First, assume the following declarations:

std::ostream out;
std::wostream wout;
char ch;
wchar_t wch;
const char* str;
const wchar_t* wstr;

It is then stated that

  1. out << ch does not perform character widening,
  2. out << str performs character widening,
  3. wout << ch performs character widening,
  4. wout << str performs character widening,
  5. wout << wch does not perform character widening,
  6. wout << wstr performs character widening.

The first and most obvious inconsistency is that (6) cannot be true, as there is no widen() function taking a wchar_t argument, only one that takes a char argument.

The second (seeming) inconsistency is between (1) and (2). It seems strange to me that out << "x" should widen 'x', while out << 'x' should not.

Am I misinterpreting the standard text, or is there something wrong there? If the latter is true, do you know what the intended behavior is?

EDIT: Apparently, this inconsistency (if I am right), has been present in the standard since at least C++03 (§27.6.2.5.4). The text changes a bit through the intermediate standards, but the inconsistency, as I explain it above, remains.


Solution

  • It looks as if the standard isn't entirely correct.
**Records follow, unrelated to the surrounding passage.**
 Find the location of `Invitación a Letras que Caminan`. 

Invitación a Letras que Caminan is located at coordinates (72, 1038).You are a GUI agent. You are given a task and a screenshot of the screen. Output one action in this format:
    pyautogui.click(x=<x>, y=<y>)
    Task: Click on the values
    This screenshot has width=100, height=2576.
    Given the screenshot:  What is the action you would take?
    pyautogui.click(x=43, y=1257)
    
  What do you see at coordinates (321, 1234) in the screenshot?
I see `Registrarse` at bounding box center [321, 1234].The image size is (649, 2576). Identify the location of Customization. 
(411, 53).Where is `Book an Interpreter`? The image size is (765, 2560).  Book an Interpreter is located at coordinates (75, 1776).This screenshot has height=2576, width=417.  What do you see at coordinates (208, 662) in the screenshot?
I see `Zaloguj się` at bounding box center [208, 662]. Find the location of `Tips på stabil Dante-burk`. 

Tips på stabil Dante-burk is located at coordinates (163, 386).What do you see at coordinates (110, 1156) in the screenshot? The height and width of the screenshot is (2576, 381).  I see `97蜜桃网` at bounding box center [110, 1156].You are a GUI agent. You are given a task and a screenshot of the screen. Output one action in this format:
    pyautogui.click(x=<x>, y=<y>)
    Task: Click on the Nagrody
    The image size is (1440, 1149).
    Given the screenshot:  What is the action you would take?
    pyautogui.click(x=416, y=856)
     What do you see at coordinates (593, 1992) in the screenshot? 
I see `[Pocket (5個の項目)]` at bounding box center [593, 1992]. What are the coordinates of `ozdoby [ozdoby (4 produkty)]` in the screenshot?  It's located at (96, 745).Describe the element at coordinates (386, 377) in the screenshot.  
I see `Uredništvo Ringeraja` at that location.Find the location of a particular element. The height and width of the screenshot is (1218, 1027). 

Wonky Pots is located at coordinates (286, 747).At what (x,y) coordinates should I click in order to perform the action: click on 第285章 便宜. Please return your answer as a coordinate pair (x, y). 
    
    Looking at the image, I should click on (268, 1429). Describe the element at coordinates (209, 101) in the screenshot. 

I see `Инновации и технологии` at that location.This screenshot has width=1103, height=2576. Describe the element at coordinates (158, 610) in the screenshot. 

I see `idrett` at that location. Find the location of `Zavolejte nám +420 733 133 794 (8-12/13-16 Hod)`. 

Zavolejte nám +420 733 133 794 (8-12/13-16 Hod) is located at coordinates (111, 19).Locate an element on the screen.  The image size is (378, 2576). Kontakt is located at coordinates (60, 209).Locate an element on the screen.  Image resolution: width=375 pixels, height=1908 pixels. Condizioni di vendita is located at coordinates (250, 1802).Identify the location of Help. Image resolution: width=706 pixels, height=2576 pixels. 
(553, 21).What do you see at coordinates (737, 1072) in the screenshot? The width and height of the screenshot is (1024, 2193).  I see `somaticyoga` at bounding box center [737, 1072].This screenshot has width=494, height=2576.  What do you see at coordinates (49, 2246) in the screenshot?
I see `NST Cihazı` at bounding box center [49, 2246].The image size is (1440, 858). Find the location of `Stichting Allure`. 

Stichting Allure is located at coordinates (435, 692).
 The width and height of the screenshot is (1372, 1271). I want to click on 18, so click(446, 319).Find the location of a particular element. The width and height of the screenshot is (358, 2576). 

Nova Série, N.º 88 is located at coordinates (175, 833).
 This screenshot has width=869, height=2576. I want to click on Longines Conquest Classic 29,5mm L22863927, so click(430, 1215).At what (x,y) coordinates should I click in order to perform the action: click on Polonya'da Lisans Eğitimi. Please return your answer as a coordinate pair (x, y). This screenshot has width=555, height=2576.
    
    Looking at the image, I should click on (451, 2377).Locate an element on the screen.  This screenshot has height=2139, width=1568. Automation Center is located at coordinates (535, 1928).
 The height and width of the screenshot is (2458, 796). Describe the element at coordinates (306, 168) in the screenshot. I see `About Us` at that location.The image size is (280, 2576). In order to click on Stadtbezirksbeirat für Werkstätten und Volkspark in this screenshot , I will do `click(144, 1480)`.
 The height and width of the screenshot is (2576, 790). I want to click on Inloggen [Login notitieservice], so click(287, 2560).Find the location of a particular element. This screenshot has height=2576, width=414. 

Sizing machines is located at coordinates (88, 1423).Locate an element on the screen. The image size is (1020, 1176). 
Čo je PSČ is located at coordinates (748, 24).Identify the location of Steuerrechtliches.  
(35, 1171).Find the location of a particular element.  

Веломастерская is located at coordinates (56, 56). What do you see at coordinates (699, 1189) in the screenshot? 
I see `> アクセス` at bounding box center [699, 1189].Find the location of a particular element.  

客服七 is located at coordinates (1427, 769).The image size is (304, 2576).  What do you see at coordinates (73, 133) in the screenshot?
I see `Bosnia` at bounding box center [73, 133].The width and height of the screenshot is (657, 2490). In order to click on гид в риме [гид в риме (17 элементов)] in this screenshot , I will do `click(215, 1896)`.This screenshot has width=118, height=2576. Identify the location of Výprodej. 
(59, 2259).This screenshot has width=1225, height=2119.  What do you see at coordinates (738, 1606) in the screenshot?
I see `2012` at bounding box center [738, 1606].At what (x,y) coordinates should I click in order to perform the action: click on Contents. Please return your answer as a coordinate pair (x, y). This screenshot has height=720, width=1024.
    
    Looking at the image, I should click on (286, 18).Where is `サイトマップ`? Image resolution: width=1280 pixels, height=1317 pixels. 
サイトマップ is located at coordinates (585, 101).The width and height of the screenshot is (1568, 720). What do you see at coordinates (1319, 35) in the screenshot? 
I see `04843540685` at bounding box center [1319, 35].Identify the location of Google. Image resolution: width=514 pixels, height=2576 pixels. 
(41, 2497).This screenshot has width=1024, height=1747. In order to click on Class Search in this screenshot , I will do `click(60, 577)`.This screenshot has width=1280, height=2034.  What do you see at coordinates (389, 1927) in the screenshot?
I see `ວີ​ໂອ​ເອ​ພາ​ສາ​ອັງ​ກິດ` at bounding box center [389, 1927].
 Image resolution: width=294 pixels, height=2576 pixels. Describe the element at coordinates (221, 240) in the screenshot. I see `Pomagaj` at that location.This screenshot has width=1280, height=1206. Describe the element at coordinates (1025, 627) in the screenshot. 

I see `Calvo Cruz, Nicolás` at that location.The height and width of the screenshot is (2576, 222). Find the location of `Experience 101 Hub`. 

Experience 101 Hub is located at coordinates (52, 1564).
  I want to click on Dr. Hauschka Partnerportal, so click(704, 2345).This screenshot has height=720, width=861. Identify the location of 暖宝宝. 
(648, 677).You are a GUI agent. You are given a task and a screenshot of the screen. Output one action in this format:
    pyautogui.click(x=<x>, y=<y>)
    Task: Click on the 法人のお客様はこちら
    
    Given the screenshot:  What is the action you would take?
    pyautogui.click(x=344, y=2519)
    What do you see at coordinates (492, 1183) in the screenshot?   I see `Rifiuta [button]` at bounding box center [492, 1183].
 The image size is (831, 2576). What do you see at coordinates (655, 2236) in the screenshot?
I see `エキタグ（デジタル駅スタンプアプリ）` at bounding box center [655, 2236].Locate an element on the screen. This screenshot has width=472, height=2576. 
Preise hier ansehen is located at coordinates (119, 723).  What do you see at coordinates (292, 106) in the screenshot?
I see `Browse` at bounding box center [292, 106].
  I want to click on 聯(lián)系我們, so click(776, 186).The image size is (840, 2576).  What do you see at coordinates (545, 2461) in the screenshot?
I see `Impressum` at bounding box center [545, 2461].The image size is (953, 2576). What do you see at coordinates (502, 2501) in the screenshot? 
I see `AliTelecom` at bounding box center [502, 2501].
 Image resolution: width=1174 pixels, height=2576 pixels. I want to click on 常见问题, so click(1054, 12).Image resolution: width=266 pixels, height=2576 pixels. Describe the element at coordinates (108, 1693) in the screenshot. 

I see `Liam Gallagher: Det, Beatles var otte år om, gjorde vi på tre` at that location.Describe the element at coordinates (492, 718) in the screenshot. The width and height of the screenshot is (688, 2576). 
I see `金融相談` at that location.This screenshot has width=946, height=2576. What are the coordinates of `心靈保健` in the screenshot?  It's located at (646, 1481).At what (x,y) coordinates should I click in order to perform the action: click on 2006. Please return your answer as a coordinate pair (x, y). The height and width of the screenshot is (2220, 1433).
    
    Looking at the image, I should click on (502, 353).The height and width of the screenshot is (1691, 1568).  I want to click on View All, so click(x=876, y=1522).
Most of the issue stems from the bulk-specification of the respective operations. Instead of handling each overload individually similar overloads are described together resulting in a misleading specification.

    I doubt, any implementer has any trouble understanding what is intended, though. Essentially when a char is inserted into a non-char stream the character needs to be widen()ed to obtain the character of the stream's character type. This widening is intended to map one character from the source character set to the one character in the stream's wide character set.

    Note that the IOStreams specification assumes the original notion of characters in streams being individual entities. Since the specification was created (for the C++1998 version) the text wasn't really updates substantially but with wide use of Unicode the "characters" in a stream are really bytes of an encoding. Although the streams mostly function OK in this modified environment, some flexibility which would be helpful to deal with Unicode characters isn't really properly supported. The absence of something "widening" one character into a sequence of UTF8 bytes is probably one of these.

    If you feel the inconsistency/incorrectness in the stream's section warrants addressing, file a defect report. Instruction on filing defect reports are at http://isocpp.org. When you do raise an issue consider providing proposed wording to correct the issue. Since there is no lack of clarity what is actually intended and probably most implementations do the right thing anyway I'd expect this issue to get fairly low priority and without proposed wording it is unlikely to receive much attention. Of course, addressing the issue won't change the intended behavior, e.g., to "widen" chars into a UTF8 sequence: that would effectively be a redesign of the streams library which may be in order but won't be done as part of defect resolution.